Why we dumped Manhattan Associates and went back to basics

Look, I get it. We're supposed to want the fancy integrated system. But we spent 18 months and north of $400K implementing Manhattan Associates at our 12-store chain, and our inventory accuracy actually got worse. Your team spends six months learning the UI instead of actually managing stock. We switched back to Shopify for front-end, Square for POS, and honestly? A spreadsheet for inter-store transfers. Our shrink went from 2.8% to 1.9% in one quarter. Cycle counts take half the time because people aren't fighting the software. The real talk: complex systems work if you have dedicated IT staff and patience. We don't have either. Your mileage varies, but don't let vendors tell you complexity equals control. Sometimes it just means your best manager quit because she couldn't get a simple report.
📟Don (old school)B2B

3 comments

We realized we were spending more time fighting the system than running the store—spreadsheets and manual counts came back faster than waiting for the platform to sync, and our team actually knew what was in stock again instead of chasing ghost inventory across three screens.

Mar 19

We went through the same thing last year. MA was bleeding us dry on licensing and implementation dragged on forever. Here's what actually worked for us when we switched back to manual + spreadsheet hybrid:

  • Audit your current data first — pull everything out of MA clean. We had ghost SKUs and old vendor codes that made the transition nightmare-worthy.

» ENTRIES
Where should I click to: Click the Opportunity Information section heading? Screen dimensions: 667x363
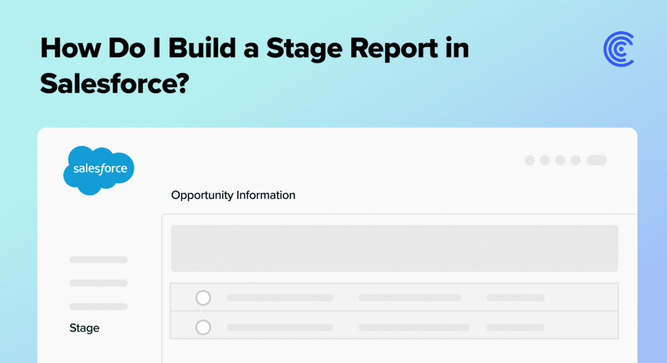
* * *
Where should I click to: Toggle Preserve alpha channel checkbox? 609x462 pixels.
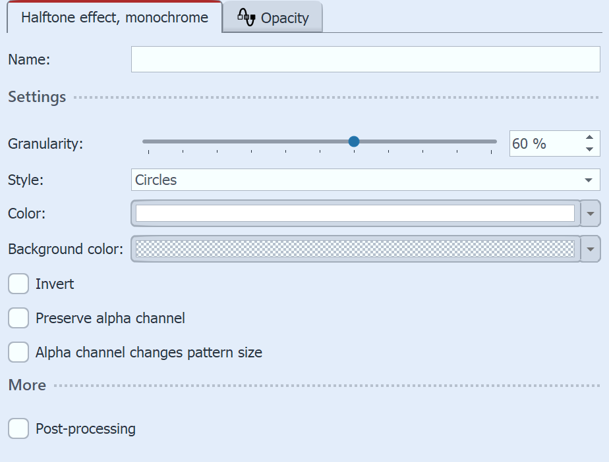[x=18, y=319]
---
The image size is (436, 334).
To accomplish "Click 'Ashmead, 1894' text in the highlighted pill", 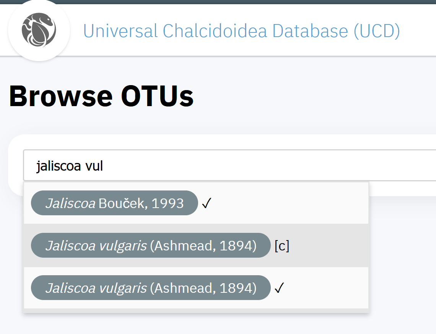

» REQUIREMENT
Answer these questions about the post on leaving Manhattan Associates:
(a) How long did the 12-store chain spend implementing Manhattan Associates?
(b) What did the chain's shrink fall to in one quarter?
(c) What did one commenter find in their data that made the transition nightmare-worthy?
The items have nothing to do with this exercise.

» SOLUTION TO THIS PROBLEM
(a) 18 months
(b) 1.9%
(c) Ghost SKUs and old vendor codes